• _WORK INSTRUCTION_: Could you please output all of the records exactly?

• _Stored items_:
* * * * *

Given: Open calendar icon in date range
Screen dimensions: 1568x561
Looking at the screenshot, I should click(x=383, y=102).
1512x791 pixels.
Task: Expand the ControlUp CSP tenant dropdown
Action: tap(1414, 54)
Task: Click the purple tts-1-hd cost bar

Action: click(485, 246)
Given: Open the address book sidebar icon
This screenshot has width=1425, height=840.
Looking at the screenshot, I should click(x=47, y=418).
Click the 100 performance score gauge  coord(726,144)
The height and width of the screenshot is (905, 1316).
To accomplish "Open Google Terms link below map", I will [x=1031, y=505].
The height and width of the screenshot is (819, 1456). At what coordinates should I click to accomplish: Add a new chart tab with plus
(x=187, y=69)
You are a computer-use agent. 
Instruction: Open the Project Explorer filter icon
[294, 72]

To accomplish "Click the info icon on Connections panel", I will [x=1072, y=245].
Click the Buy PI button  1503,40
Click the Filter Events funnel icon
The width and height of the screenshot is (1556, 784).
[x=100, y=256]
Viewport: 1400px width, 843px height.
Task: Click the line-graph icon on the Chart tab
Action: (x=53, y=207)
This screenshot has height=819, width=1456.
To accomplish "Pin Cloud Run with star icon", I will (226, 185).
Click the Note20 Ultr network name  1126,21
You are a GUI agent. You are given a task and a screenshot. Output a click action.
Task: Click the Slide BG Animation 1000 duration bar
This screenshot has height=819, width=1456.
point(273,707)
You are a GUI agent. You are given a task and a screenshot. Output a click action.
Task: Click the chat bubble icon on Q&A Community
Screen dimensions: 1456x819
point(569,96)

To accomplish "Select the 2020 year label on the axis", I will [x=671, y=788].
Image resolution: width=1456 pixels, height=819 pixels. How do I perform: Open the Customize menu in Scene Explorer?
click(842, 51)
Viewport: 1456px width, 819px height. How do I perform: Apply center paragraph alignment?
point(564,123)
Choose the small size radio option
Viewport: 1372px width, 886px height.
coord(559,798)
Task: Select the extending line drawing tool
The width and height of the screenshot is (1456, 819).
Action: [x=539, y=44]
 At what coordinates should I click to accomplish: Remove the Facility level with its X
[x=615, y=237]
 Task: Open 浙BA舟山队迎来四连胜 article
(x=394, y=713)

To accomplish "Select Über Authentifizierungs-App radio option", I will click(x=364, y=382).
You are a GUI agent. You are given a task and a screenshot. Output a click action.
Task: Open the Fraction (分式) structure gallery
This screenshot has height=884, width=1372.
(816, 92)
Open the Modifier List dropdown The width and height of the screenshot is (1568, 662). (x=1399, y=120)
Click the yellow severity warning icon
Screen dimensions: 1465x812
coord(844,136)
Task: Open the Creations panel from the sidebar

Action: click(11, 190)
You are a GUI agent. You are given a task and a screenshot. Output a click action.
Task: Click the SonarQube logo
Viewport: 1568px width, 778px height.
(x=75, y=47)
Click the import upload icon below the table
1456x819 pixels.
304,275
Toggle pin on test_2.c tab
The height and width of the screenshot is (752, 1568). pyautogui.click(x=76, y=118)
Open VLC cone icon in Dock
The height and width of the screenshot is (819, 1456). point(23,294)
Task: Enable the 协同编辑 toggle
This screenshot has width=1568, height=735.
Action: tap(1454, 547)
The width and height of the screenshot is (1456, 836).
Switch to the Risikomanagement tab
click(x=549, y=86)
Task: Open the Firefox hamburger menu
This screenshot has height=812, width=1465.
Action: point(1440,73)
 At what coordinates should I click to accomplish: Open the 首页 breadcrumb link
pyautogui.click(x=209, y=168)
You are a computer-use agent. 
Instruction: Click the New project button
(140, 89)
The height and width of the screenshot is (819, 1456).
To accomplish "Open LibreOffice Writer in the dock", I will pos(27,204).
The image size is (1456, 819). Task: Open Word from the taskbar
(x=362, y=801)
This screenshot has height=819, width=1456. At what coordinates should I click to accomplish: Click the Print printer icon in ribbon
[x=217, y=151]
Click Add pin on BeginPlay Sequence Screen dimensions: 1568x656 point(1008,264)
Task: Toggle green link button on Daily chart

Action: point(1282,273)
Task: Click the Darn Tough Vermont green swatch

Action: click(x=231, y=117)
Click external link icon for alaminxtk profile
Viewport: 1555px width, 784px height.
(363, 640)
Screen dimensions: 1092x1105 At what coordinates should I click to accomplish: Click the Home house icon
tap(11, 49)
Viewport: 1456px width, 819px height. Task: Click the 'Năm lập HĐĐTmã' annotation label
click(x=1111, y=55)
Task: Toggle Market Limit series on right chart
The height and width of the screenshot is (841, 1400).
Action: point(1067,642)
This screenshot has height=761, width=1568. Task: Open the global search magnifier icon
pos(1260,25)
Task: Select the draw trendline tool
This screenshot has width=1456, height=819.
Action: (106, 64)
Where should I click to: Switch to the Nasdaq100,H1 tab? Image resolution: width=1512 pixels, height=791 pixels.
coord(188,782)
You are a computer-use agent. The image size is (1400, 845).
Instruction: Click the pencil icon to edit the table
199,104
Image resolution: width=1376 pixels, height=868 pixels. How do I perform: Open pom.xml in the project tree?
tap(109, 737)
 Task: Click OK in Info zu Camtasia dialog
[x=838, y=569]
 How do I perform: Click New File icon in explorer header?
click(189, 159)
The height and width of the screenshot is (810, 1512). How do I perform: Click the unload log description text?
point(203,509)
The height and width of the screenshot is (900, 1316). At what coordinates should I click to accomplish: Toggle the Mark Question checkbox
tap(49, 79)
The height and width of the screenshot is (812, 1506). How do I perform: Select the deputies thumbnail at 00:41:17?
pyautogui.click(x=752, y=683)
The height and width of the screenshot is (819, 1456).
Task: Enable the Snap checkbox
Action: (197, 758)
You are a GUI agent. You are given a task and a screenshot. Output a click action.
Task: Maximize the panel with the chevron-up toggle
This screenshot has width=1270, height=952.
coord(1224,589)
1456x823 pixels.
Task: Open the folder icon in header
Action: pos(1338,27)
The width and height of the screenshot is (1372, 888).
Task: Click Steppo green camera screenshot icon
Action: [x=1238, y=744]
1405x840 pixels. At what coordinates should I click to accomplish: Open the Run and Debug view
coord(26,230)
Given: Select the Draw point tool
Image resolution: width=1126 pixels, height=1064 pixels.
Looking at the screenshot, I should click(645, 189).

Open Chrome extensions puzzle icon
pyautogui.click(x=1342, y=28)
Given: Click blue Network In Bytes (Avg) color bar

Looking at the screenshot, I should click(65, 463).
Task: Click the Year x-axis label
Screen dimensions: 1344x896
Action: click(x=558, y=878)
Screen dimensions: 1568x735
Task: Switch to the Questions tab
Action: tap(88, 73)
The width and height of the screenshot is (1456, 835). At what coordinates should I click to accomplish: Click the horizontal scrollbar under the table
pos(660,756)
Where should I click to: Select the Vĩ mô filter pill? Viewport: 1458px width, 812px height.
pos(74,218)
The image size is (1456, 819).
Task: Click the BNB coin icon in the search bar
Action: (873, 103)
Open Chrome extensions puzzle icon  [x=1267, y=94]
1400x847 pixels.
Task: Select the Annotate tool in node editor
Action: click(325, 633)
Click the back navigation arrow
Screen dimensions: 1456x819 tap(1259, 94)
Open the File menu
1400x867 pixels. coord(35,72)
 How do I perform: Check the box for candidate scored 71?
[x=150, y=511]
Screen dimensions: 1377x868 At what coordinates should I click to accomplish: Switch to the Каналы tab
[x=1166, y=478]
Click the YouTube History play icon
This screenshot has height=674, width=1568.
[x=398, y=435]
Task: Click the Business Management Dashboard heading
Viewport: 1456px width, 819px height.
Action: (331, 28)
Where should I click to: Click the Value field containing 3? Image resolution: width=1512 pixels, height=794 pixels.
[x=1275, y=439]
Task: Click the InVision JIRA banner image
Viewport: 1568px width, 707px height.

* * * * *

• _TASK RESPONSE_:
Given: Open calendar icon in date range
Screen dimensions: 1568x561
Looking at the screenshot, I should click(x=383, y=102).
1512x791 pixels.
Task: Expand the ControlUp CSP tenant dropdown
Action: tap(1414, 54)
Task: Click the purple tts-1-hd cost bar

Action: click(485, 246)
Given: Open the address book sidebar icon
This screenshot has width=1425, height=840.
Looking at the screenshot, I should click(x=47, y=418).
Click the 100 performance score gauge  coord(726,144)
The height and width of the screenshot is (905, 1316).
To accomplish "Open Google Terms link below map", I will [x=1031, y=505].
The height and width of the screenshot is (819, 1456). At what coordinates should I click to accomplish: Add a new chart tab with plus
(x=187, y=69)
You are a computer-use agent. 
Instruction: Open the Project Explorer filter icon
[294, 72]

To accomplish "Click the info icon on Connections panel", I will [x=1072, y=245].
Click the Buy PI button  1503,40
Click the Filter Events funnel icon
The width and height of the screenshot is (1556, 784).
[x=100, y=256]
Viewport: 1400px width, 843px height.
Task: Click the line-graph icon on the Chart tab
Action: (x=53, y=207)
This screenshot has height=819, width=1456.
To accomplish "Pin Cloud Run with star icon", I will (226, 185).
Click the Note20 Ultr network name  1126,21
You are a GUI agent. You are given a task and a screenshot. Output a click action.
Task: Click the Slide BG Animation 1000 duration bar
This screenshot has height=819, width=1456.
point(273,707)
You are a GUI agent. You are given a task and a screenshot. Output a click action.
Task: Click the chat bubble icon on Q&A Community
Screen dimensions: 1456x819
point(569,96)

To accomplish "Select the 2020 year label on the axis", I will [x=671, y=788].
Image resolution: width=1456 pixels, height=819 pixels. How do I perform: Open the Customize menu in Scene Explorer?
click(842, 51)
Viewport: 1456px width, 819px height. How do I perform: Apply center paragraph alignment?
point(564,123)
Choose the small size radio option
Viewport: 1372px width, 886px height.
coord(559,798)
Task: Select the extending line drawing tool
The width and height of the screenshot is (1456, 819).
Action: [x=539, y=44]
 At what coordinates should I click to accomplish: Remove the Facility level with its X
[x=615, y=237]
 Task: Open 浙BA舟山队迎来四连胜 article
(x=394, y=713)

To accomplish "Select Über Authentifizierungs-App radio option", I will click(x=364, y=382).
You are a GUI agent. You are given a task and a screenshot. Output a click action.
Task: Open the Fraction (分式) structure gallery
This screenshot has height=884, width=1372.
(816, 92)
Open the Modifier List dropdown The width and height of the screenshot is (1568, 662). (x=1399, y=120)
Click the yellow severity warning icon
Screen dimensions: 1465x812
coord(844,136)
Task: Open the Creations panel from the sidebar

Action: click(11, 190)
You are a GUI agent. You are given a task and a screenshot. Output a click action.
Task: Click the SonarQube logo
Viewport: 1568px width, 778px height.
(x=75, y=47)
Click the import upload icon below the table
1456x819 pixels.
304,275
Toggle pin on test_2.c tab
The height and width of the screenshot is (752, 1568). pyautogui.click(x=76, y=118)
Open VLC cone icon in Dock
The height and width of the screenshot is (819, 1456). point(23,294)
Task: Enable the 协同编辑 toggle
This screenshot has width=1568, height=735.
Action: tap(1454, 547)
The width and height of the screenshot is (1456, 836).
Switch to the Risikomanagement tab
click(x=549, y=86)
Task: Open the Firefox hamburger menu
This screenshot has height=812, width=1465.
Action: point(1440,73)
 At what coordinates should I click to accomplish: Open the 首页 breadcrumb link
pyautogui.click(x=209, y=168)
You are a computer-use agent. 
Instruction: Click the New project button
(140, 89)
The height and width of the screenshot is (819, 1456).
To accomplish "Open LibreOffice Writer in the dock", I will pos(27,204).
The image size is (1456, 819). Task: Open Word from the taskbar
(x=362, y=801)
This screenshot has height=819, width=1456. At what coordinates should I click to accomplish: Click the Print printer icon in ribbon
[x=217, y=151]
Click Add pin on BeginPlay Sequence Screen dimensions: 1568x656 point(1008,264)
Task: Toggle green link button on Daily chart

Action: point(1282,273)
Task: Click the Darn Tough Vermont green swatch

Action: click(x=231, y=117)
Click external link icon for alaminxtk profile
Viewport: 1555px width, 784px height.
(363, 640)
Screen dimensions: 1092x1105 At what coordinates should I click to accomplish: Click the Home house icon
tap(11, 49)
Viewport: 1456px width, 819px height. Task: Click the 'Năm lập HĐĐTmã' annotation label
click(x=1111, y=55)
Task: Toggle Market Limit series on right chart
The height and width of the screenshot is (841, 1400).
Action: point(1067,642)
This screenshot has height=761, width=1568. Task: Open the global search magnifier icon
pos(1260,25)
Task: Select the draw trendline tool
This screenshot has width=1456, height=819.
Action: (106, 64)
Where should I click to: Switch to the Nasdaq100,H1 tab? Image resolution: width=1512 pixels, height=791 pixels.
coord(188,782)
You are a computer-use agent. The image size is (1400, 845).
Instruction: Click the pencil icon to edit the table
199,104
Image resolution: width=1376 pixels, height=868 pixels. How do I perform: Open pom.xml in the project tree?
tap(109, 737)
 Task: Click OK in Info zu Camtasia dialog
[x=838, y=569]
 How do I perform: Click New File icon in explorer header?
click(189, 159)
The height and width of the screenshot is (810, 1512). How do I perform: Click the unload log description text?
point(203,509)
The height and width of the screenshot is (900, 1316). At what coordinates should I click to accomplish: Toggle the Mark Question checkbox
tap(49, 79)
The height and width of the screenshot is (812, 1506). How do I perform: Select the deputies thumbnail at 00:41:17?
pyautogui.click(x=752, y=683)
The height and width of the screenshot is (819, 1456).
Task: Enable the Snap checkbox
Action: (197, 758)
You are a GUI agent. You are given a task and a screenshot. Output a click action.
Task: Maximize the panel with the chevron-up toggle
This screenshot has width=1270, height=952.
coord(1224,589)
1456x823 pixels.
Task: Open the folder icon in header
Action: pos(1338,27)
The width and height of the screenshot is (1372, 888).
Task: Click Steppo green camera screenshot icon
Action: [x=1238, y=744]
1405x840 pixels. At what coordinates should I click to accomplish: Open the Run and Debug view
coord(26,230)
Given: Select the Draw point tool
Image resolution: width=1126 pixels, height=1064 pixels.
Looking at the screenshot, I should click(645, 189).

Open Chrome extensions puzzle icon
pyautogui.click(x=1342, y=28)
Given: Click blue Network In Bytes (Avg) color bar

Looking at the screenshot, I should click(65, 463).
Task: Click the Year x-axis label
Screen dimensions: 1344x896
Action: click(x=558, y=878)
Screen dimensions: 1568x735
Task: Switch to the Questions tab
Action: tap(88, 73)
The width and height of the screenshot is (1456, 835). At what coordinates should I click to accomplish: Click the horizontal scrollbar under the table
pos(660,756)
Where should I click to: Select the Vĩ mô filter pill? Viewport: 1458px width, 812px height.
pos(74,218)
The image size is (1456, 819).
Task: Click the BNB coin icon in the search bar
Action: (873, 103)
Open Chrome extensions puzzle icon  [x=1267, y=94]
1400x847 pixels.
Task: Select the Annotate tool in node editor
Action: click(325, 633)
Click the back navigation arrow
Screen dimensions: 1456x819 tap(1259, 94)
Open the File menu
1400x867 pixels. coord(35,72)
 How do I perform: Check the box for candidate scored 71?
[x=150, y=511]
Screen dimensions: 1377x868 At what coordinates should I click to accomplish: Switch to the Каналы tab
[x=1166, y=478]
Click the YouTube History play icon
This screenshot has height=674, width=1568.
[x=398, y=435]
Task: Click the Business Management Dashboard heading
Viewport: 1456px width, 819px height.
Action: (331, 28)
Where should I click to: Click the Value field containing 3? Image resolution: width=1512 pixels, height=794 pixels.
[x=1275, y=439]
Task: Click the InVision JIRA banner image
Viewport: 1568px width, 707px height.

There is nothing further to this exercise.